─── Given entries ───
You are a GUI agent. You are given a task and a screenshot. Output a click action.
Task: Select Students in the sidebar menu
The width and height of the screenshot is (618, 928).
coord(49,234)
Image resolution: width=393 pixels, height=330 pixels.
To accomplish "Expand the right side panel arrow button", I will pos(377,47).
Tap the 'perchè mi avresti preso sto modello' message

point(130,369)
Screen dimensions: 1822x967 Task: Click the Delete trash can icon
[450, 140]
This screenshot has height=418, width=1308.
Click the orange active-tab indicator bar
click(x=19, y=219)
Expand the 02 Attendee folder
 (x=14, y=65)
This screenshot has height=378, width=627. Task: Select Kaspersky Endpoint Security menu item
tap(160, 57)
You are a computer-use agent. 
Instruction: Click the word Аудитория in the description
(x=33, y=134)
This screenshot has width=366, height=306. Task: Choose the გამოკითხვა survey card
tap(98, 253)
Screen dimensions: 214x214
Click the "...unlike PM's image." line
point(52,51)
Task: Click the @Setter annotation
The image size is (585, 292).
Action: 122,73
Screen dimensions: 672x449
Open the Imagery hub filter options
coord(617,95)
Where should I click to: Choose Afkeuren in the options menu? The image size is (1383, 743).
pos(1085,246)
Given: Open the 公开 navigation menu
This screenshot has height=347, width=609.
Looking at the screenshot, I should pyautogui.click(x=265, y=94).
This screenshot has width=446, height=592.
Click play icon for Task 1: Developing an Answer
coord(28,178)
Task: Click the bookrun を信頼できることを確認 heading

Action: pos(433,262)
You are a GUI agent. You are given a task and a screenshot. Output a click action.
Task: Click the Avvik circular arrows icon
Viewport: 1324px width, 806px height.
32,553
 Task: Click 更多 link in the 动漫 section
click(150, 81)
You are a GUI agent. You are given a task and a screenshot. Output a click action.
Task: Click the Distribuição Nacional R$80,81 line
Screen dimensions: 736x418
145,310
───
- _Work instructions_: From the line that has "Screen dimensions: 672x449" through the line that has "Given: Open the 公开 navigation menu", copy every line exactly as it appears above, and leave out all others.

- _Response to the exercise_:
Screen dimensions: 672x449
Open the Imagery hub filter options
coord(617,95)
Where should I click to: Choose Afkeuren in the options menu? The image size is (1383, 743).
pos(1085,246)
Given: Open the 公开 navigation menu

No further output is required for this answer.